**Selected passage:**
AbstractOverallVarianceAnalyzer¶
Abstract class for an analyzer that computes overall variance metrics for subgroups.
Parameters¶
-
base_model
Base model for stability measuring
-
base_model_name (str)
Model name like 'HoeffdingTreeClassifier' or 'LogisticRegression'
-
bootstrap_fraction (float)
[0-1], fraction from train_pd_dataset for fitting an ensemble of base models
-
X_train (pandas.core.frame.DataFrame)
Processed features train set
-
y_train (pandas.core.frame.DataFrame)
Targets train set
-
X_test (pandas.core.frame.DataFrame)
Processed features test set
-
y_test (pandas.core.frame.DataFrame)
Targets test set
-
dataset_name (str)
Name of dataset, used for correct results naming
-
n_estimators (int)
Number of estimators in ensemble to measure base_model stability
-
random_state (int) – defaults to
None
[Optional] Controls the randomness of the bootstrap approach for model arbitrariness evaluation
-
with_predict_proba (bool) – defaults to
True
[Optional] A flag if model can return probabilities for its predictions. If no, only metrics based on labels (not labels and probabilities) will be computed.
-
notebook_logs_stdout (bool) – defaults to
False
[Optional] True, if this interface was execute in a Jupyter notebook, False, otherwise.
-
verbose (int) – defaults to
0
[Optional] Level of logs printing. The greater level provides more logs. As for now, 0, 1, 2 levels are supported.
Methods¶
UQ_by_boostrap
Quantifying uncertainty of the base model by constructing an ensemble from bootstrapped samples.
Return a dictionary where keys are models indexes, and values are lists of correspondent model predictions for X_test set.
Parameters
- boostrap_size (int)
- with_replacement (bool)
- with_fit (bool) – defaults to
True
compute_metrics
Measure metrics for the base model. Save results to a .csv file.
Parameters
- save_results (bool) – defaults to
True
- with_fit (bool) – defaults to
True

**Records for locating displayed items:**
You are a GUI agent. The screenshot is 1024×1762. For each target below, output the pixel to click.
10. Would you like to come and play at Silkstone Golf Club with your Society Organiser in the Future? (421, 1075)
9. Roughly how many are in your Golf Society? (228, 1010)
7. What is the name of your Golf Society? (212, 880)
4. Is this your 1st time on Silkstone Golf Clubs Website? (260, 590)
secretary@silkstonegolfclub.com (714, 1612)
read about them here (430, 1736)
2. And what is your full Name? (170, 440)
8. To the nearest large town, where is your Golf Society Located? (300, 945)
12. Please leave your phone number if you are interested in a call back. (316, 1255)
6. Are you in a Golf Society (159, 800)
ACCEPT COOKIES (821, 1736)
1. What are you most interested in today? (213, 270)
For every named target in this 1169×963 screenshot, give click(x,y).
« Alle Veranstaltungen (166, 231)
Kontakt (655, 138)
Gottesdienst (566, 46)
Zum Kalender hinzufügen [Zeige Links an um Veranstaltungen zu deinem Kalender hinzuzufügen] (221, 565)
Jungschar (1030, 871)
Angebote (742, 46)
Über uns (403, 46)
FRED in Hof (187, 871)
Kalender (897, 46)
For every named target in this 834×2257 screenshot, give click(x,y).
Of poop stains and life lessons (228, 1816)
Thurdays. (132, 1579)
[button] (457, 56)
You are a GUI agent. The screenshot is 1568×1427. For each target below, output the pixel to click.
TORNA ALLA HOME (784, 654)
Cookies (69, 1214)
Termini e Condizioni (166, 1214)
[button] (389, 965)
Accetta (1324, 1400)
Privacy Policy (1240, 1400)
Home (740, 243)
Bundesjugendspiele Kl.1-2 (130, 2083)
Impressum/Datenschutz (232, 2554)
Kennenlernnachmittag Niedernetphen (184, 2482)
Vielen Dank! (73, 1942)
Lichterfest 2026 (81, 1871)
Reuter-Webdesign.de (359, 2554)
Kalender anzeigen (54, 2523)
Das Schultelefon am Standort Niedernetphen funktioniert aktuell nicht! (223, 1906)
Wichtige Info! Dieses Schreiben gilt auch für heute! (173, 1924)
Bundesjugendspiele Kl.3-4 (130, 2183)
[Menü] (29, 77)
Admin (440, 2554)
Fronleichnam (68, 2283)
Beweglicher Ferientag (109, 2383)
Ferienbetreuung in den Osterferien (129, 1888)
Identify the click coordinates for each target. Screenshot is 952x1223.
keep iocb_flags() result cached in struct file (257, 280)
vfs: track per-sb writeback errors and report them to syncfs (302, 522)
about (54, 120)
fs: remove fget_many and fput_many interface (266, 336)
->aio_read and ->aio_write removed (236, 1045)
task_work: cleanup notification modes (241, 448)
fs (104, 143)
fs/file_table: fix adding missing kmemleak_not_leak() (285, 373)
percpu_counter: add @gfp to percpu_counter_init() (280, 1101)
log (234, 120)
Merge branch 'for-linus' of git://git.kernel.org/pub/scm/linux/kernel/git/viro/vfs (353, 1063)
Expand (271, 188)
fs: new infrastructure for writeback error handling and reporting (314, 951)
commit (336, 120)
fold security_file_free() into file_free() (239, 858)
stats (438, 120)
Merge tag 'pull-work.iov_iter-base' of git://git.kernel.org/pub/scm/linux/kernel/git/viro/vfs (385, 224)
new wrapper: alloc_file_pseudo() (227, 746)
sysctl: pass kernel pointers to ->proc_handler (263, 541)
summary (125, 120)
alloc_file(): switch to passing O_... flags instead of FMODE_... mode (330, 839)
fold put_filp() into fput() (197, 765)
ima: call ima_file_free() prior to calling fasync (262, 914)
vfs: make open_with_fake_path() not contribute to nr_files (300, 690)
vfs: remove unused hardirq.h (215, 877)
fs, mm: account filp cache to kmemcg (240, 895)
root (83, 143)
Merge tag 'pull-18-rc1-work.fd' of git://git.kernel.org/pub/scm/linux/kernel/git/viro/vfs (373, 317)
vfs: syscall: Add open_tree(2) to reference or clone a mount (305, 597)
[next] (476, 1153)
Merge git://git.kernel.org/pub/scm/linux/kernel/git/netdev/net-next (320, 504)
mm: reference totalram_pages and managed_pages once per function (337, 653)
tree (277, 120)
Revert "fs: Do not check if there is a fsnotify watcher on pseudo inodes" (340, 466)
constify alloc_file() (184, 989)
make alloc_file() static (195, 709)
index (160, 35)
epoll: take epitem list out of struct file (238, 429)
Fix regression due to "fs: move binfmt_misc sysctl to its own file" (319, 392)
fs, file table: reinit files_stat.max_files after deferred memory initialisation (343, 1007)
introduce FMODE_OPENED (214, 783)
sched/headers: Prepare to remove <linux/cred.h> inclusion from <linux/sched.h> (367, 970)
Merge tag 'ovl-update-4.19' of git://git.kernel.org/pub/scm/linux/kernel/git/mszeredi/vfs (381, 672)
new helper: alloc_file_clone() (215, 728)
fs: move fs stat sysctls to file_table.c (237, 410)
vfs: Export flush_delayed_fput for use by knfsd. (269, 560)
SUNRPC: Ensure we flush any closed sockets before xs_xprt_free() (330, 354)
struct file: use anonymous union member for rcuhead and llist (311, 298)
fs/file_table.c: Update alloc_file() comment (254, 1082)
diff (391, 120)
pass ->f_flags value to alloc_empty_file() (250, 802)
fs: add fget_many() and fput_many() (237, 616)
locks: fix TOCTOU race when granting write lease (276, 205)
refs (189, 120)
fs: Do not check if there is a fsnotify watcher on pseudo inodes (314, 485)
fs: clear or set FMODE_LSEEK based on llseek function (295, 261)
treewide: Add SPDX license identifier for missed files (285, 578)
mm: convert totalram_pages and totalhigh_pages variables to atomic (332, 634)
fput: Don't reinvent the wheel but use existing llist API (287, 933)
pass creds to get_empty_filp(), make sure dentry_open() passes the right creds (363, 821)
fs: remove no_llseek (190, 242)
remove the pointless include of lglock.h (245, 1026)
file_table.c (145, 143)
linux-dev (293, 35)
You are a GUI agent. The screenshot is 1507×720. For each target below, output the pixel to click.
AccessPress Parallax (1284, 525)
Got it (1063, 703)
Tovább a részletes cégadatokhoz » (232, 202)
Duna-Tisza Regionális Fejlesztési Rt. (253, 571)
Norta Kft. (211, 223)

**Short problem 1:** In the AbstractOverallVarianceAnalyzer reference, reproduce the part that opens with the words containing "Parameters¶" and closes with "X_train (pandas.core.frame.DataFrame)", changing "ensemble" to "committee".
**Short problem 2:** According to the AbstractOverallVarianceAnalyzer reference, which logging levels does the verbose parameter currently support?

**Full solution 1:**
Parameters¶
-
base_model
Base model for stability measuring
-
base_model_name (str)
Model name like 'HoeffdingTreeClassifier' or 'LogisticRegression'
-
bootstrap_fraction (float)
[0-1], fraction from train_pd_dataset for fitting an committee of base models
-
X_train (pandas.core.frame.DataFrame)

**Full solution 2:** Levels 0, 1, and 2.